━━━━━ Excerpted records
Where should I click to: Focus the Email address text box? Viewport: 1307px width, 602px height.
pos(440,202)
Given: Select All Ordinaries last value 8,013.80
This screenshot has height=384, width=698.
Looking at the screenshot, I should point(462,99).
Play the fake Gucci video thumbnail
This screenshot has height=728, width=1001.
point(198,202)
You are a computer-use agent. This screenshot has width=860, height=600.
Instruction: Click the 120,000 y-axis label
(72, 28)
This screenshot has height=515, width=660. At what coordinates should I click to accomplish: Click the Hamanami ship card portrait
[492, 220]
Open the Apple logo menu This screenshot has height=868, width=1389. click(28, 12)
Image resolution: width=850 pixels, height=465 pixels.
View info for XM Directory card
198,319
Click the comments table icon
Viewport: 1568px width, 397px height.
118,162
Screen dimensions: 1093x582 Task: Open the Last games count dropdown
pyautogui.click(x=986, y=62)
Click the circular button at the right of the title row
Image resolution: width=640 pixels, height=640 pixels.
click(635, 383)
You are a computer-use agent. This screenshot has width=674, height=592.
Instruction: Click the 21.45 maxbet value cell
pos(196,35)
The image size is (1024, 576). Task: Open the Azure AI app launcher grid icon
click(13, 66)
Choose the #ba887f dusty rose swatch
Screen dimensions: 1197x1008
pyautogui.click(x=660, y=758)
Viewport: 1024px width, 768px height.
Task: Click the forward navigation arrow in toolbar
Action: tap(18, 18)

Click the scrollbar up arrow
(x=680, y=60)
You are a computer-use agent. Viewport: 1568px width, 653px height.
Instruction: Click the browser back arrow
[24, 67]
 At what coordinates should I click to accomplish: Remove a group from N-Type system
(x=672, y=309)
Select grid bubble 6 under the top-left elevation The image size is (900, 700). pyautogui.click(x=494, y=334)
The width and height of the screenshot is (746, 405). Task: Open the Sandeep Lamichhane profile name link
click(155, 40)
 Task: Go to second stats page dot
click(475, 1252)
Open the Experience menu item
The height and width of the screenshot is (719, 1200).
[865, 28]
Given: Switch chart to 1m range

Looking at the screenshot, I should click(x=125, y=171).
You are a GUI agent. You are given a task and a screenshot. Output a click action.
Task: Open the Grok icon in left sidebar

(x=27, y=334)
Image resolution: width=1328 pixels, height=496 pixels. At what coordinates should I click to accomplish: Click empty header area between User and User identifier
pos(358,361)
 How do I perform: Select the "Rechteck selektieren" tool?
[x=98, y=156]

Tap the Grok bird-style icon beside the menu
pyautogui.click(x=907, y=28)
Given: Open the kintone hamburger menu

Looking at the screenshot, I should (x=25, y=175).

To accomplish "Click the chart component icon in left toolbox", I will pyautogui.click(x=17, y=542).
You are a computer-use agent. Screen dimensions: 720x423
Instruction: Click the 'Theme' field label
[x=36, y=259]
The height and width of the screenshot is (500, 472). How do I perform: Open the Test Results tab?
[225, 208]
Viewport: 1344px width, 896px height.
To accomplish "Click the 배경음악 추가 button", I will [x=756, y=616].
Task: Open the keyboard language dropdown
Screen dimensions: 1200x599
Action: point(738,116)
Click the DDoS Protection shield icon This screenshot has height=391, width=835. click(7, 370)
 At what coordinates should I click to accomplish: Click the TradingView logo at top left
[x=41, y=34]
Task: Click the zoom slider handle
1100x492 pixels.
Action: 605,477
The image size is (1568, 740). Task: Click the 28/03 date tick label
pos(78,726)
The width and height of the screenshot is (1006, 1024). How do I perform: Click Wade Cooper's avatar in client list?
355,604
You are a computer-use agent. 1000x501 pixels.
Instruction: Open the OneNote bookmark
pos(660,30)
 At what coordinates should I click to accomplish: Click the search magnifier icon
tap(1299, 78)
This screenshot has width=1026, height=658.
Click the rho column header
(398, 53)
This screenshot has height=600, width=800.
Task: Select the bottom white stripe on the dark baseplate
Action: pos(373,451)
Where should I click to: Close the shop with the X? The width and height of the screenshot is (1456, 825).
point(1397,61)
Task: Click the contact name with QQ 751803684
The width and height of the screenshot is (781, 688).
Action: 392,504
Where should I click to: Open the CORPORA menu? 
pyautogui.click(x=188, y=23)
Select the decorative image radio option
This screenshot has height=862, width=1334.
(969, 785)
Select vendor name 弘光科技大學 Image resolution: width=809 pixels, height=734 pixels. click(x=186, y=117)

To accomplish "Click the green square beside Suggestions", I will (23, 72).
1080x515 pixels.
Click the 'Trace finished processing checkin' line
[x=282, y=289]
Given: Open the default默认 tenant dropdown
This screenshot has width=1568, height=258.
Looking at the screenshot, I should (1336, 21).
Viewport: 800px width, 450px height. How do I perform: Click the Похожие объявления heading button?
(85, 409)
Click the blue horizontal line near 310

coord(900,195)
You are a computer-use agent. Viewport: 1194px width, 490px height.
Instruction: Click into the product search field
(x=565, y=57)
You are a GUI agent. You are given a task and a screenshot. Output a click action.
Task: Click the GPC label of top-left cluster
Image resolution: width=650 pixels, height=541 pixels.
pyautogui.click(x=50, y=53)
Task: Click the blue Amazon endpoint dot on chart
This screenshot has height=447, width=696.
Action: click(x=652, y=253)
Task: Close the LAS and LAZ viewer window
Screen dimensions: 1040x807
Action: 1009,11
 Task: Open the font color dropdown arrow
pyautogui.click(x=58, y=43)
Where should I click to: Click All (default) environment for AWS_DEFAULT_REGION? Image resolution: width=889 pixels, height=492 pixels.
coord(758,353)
━━━━━━━━━━
**Assignment:**
In how many lines of the listing does the word "will" appear? Give the number by itself.

**Answer space:**
3